%%

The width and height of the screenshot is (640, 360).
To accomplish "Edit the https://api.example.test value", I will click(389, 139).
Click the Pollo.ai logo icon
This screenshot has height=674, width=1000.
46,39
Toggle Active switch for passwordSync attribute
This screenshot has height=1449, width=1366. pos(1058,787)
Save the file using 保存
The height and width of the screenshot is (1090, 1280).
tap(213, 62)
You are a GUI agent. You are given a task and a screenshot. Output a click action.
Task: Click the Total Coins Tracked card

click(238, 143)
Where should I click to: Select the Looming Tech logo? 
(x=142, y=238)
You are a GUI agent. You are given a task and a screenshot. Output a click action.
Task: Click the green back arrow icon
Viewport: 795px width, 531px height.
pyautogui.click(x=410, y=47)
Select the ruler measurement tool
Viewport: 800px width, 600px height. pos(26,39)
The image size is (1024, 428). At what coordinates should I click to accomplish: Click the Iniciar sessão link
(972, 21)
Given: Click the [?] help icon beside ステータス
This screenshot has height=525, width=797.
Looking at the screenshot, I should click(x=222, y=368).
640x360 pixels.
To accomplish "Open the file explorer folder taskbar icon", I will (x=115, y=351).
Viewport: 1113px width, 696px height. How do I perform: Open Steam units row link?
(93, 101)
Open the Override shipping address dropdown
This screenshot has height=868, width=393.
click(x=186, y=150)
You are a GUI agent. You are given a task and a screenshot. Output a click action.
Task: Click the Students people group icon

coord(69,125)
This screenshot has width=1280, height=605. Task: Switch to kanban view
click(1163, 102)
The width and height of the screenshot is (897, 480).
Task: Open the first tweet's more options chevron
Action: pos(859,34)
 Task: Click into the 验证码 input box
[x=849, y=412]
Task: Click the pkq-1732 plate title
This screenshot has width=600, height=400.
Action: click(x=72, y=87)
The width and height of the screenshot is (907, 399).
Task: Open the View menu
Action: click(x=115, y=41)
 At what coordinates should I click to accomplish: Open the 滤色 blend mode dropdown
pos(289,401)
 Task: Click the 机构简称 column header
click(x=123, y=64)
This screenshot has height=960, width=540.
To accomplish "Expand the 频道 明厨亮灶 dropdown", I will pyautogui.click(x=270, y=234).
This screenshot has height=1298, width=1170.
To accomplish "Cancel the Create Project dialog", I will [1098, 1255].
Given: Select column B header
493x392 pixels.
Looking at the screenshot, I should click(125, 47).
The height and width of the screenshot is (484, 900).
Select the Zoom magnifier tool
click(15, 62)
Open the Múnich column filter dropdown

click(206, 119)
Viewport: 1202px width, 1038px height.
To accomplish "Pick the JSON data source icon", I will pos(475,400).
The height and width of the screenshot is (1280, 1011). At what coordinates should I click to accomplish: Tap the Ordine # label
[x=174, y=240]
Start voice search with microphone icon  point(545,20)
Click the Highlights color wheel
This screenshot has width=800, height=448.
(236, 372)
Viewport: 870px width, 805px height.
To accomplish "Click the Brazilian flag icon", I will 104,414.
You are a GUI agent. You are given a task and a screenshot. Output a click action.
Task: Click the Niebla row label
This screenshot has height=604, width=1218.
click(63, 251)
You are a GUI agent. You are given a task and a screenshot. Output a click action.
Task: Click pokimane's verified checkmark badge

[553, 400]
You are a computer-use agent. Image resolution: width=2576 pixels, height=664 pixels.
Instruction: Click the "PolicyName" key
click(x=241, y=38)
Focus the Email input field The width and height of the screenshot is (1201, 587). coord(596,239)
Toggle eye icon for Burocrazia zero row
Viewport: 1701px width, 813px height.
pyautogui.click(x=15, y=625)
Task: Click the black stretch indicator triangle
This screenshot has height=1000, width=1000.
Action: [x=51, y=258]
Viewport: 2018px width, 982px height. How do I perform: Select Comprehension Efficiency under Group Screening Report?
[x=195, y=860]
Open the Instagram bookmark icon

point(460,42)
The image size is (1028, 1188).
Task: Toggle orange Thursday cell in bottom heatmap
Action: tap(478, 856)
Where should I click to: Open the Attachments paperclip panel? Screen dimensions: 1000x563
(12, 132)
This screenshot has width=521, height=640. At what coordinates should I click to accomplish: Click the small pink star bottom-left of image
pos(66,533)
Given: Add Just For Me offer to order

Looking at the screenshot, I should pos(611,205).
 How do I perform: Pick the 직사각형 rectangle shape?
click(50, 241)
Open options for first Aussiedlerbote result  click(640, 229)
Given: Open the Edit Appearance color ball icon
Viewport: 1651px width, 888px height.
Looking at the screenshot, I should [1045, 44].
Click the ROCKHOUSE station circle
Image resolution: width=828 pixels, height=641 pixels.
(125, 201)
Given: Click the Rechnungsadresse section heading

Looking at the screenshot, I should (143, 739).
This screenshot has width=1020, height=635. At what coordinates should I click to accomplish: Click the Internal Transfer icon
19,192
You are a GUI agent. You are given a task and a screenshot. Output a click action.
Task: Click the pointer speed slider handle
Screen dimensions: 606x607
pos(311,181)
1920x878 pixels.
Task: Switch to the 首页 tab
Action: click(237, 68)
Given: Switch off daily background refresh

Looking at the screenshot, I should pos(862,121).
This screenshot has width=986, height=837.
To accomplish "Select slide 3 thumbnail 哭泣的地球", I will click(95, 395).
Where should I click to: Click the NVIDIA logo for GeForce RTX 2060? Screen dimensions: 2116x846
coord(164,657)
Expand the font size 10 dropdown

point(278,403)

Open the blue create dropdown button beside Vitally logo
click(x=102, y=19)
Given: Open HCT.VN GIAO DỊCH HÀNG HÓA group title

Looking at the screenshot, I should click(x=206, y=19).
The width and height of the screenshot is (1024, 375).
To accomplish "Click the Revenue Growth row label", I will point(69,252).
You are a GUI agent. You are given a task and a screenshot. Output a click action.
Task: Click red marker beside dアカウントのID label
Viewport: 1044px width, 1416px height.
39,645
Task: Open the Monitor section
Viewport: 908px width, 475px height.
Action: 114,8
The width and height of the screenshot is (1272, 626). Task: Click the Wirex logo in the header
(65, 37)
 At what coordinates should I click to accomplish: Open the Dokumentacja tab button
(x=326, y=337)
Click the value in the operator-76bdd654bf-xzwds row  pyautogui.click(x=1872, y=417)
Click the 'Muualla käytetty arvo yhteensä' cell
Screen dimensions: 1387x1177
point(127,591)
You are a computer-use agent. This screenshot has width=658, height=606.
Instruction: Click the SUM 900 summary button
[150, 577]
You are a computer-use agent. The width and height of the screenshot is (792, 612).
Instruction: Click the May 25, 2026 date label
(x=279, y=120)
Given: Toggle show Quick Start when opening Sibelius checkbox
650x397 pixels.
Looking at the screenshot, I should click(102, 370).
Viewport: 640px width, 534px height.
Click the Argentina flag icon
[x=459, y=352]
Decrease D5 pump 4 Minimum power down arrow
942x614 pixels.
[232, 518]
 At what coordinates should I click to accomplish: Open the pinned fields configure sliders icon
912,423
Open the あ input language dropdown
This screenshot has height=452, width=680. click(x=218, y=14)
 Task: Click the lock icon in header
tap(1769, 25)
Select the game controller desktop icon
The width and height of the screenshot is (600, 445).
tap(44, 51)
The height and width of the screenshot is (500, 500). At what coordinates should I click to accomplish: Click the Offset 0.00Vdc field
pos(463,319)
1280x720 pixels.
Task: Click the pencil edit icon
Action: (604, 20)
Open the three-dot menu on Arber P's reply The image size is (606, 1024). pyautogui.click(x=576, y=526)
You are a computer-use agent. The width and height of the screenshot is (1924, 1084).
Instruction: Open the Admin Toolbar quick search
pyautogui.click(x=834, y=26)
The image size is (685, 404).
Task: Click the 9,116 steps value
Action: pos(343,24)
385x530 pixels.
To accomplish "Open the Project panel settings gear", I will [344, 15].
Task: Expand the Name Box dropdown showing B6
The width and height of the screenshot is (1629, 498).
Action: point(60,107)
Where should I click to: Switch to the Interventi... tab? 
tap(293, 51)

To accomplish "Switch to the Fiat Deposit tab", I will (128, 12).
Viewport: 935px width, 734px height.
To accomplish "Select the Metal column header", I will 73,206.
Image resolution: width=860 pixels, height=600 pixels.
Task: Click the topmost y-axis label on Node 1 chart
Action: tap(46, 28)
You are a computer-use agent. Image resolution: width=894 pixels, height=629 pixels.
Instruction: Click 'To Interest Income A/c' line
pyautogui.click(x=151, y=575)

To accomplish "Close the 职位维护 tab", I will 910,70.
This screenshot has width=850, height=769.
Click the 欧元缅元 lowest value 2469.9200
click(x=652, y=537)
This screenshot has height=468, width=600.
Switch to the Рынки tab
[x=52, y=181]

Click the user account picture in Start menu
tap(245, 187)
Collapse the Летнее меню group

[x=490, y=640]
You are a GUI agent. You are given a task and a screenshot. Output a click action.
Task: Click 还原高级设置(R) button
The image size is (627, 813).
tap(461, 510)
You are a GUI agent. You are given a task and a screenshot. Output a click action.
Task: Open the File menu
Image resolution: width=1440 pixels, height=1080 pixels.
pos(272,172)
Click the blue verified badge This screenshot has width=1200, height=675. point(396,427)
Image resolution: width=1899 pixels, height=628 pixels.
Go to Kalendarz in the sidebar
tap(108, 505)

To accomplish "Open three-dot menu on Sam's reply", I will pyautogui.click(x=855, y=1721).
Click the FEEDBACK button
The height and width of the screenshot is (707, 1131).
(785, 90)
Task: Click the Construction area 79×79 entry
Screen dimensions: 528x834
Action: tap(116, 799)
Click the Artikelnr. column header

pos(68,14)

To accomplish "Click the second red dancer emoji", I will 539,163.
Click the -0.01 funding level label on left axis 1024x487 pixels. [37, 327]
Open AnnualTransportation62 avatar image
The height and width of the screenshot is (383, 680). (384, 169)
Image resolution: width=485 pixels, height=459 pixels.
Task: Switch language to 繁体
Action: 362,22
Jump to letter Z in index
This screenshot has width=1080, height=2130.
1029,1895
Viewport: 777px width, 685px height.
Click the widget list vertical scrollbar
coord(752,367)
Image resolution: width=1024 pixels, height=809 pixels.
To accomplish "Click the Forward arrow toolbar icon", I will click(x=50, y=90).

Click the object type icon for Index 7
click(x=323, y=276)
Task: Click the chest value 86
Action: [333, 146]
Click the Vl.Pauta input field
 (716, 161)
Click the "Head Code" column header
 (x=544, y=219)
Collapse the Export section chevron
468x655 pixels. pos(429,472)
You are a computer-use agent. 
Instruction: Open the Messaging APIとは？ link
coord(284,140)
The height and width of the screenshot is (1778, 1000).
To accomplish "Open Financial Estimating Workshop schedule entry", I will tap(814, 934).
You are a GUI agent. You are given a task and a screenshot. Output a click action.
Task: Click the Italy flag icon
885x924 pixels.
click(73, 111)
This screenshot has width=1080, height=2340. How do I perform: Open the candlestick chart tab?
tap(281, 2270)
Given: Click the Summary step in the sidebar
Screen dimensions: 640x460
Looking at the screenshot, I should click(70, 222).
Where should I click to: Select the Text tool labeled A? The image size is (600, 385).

%%

Reproduce every line from the listing above that holds the word "computer".

* [Written response]:
You are a computer-use agent. Image resolution: width=2576 pixels, height=664 pixels.
You are a computer-use agent. This screenshot has width=658, height=606.
You are a computer-use agent. The width and height of the screenshot is (792, 612).
You are a computer-use agent. The width and height of the screenshot is (1924, 1084).
You are a computer-use agent. Image resolution: width=894 pixels, height=629 pixels.
You are a computer-use agent. 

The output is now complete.